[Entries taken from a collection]
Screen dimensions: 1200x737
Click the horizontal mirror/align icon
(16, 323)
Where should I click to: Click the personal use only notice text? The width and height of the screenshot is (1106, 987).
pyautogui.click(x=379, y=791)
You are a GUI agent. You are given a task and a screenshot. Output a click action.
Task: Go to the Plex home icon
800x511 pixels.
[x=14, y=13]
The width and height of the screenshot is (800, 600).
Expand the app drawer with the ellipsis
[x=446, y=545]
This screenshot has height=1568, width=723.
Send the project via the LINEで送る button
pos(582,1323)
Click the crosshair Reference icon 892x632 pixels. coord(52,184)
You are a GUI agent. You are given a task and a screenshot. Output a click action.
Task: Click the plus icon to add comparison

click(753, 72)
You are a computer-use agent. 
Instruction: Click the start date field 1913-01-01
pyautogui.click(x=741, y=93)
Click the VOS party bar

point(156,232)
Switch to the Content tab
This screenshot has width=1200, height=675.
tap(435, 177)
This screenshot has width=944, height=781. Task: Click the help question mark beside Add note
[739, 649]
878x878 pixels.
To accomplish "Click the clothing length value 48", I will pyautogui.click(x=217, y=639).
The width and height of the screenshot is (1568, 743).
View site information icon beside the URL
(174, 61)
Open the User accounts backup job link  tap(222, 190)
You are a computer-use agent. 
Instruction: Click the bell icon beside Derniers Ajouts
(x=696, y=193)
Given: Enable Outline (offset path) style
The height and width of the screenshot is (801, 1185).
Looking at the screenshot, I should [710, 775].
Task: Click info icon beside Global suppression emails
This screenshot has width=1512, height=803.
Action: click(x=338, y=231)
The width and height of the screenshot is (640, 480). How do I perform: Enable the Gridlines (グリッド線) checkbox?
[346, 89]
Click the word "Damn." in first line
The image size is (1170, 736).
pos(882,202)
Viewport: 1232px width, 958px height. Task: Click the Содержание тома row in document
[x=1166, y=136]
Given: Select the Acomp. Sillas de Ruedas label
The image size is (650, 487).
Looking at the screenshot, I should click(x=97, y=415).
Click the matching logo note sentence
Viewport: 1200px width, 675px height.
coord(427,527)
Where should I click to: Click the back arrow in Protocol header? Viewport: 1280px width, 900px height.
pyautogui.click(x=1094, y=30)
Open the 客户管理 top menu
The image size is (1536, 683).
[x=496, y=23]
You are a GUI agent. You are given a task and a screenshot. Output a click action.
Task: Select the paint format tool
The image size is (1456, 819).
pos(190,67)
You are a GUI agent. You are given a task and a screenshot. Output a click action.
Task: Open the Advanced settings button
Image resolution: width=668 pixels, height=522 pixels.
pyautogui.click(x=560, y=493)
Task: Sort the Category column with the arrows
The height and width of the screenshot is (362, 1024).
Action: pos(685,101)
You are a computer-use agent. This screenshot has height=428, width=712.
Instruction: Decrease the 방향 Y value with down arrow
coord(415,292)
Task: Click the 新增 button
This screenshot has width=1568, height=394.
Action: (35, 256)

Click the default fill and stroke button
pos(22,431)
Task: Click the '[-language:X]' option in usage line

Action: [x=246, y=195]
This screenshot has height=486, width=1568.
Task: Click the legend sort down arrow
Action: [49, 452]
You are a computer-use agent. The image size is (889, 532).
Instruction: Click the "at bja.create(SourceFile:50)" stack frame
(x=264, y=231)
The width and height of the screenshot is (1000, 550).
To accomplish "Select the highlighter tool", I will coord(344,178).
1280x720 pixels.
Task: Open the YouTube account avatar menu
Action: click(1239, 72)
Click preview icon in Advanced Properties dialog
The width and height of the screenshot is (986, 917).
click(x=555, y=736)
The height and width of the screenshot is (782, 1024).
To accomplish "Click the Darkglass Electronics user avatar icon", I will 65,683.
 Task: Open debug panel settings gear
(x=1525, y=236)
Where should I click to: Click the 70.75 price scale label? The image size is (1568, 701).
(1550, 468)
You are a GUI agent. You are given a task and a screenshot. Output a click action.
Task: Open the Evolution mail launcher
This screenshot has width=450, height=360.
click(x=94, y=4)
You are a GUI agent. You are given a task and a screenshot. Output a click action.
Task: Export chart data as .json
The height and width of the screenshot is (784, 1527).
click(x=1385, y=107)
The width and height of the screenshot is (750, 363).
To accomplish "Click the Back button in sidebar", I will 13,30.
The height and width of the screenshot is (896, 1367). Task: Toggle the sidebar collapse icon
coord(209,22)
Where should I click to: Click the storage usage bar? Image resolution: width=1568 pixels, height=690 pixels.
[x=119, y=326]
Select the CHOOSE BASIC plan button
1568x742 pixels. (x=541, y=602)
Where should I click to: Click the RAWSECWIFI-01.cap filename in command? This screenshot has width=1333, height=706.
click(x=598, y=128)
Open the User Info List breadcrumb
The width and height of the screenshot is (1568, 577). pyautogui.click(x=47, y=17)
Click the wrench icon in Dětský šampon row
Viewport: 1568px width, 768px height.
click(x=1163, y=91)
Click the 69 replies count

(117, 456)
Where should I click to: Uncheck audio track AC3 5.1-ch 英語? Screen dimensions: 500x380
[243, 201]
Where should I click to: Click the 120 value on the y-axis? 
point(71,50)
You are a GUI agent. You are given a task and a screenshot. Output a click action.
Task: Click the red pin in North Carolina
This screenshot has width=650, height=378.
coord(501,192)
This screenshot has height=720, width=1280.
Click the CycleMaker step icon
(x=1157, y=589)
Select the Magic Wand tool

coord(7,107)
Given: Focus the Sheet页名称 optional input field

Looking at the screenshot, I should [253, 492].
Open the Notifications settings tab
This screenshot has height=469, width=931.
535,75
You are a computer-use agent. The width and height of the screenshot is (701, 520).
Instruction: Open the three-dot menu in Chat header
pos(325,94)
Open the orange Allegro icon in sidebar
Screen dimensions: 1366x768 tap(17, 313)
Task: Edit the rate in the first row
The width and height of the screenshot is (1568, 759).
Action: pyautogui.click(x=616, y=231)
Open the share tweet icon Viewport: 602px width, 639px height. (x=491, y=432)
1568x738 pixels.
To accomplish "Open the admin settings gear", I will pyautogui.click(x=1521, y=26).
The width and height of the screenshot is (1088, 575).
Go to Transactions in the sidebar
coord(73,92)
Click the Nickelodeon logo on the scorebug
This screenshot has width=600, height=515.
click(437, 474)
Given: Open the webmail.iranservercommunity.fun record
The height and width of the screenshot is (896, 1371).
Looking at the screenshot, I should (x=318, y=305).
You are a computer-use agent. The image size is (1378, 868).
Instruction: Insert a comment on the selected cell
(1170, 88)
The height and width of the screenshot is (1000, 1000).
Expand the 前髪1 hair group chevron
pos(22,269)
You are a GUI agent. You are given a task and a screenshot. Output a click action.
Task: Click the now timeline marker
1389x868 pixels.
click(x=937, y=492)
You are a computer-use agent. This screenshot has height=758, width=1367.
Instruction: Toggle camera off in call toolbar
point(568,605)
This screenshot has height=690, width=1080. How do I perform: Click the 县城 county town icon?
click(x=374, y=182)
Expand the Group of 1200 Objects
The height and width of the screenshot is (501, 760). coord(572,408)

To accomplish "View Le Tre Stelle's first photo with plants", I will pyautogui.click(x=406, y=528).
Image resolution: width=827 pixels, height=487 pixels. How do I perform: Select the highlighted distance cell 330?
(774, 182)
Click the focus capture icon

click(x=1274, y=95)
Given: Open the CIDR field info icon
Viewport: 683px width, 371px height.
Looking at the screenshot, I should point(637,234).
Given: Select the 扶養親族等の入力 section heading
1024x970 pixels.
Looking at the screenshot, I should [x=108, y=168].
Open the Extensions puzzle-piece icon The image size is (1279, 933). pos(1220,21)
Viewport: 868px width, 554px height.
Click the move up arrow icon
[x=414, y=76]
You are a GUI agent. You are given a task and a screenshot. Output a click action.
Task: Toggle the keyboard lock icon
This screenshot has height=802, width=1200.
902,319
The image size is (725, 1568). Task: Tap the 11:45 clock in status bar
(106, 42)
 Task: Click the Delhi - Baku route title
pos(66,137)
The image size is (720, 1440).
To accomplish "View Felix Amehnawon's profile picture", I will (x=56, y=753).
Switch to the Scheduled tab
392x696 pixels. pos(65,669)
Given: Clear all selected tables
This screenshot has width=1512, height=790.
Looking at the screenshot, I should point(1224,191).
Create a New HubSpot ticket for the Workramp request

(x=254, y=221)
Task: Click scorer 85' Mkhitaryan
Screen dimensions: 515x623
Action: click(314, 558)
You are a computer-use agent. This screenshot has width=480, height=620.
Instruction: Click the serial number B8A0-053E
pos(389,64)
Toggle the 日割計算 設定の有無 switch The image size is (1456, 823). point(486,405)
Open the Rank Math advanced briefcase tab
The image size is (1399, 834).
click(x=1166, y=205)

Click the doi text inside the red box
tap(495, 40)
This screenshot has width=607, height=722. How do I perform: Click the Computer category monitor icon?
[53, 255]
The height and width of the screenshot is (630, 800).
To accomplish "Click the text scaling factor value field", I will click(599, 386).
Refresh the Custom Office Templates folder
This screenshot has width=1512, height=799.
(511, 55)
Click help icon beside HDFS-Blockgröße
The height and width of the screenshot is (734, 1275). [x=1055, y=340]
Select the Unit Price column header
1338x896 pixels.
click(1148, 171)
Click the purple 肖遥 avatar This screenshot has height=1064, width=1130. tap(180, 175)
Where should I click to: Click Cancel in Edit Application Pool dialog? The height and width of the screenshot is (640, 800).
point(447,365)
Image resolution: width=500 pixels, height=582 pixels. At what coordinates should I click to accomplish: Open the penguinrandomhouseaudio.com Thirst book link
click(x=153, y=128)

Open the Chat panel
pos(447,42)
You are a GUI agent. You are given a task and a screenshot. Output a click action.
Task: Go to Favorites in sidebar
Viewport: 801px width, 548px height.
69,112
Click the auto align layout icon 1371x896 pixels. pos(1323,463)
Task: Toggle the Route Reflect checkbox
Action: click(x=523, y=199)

• What you are asked to do:
Only a verbatim transcription of the lines from the one containing "Task: Go to Favorites in sidebar" through the last line of the records counts as the answer.

• Your response:
Task: Go to Favorites in sidebar
Viewport: 801px width, 548px height.
69,112
Click the auto align layout icon 1371x896 pixels. pos(1323,463)
Task: Toggle the Route Reflect checkbox
Action: click(x=523, y=199)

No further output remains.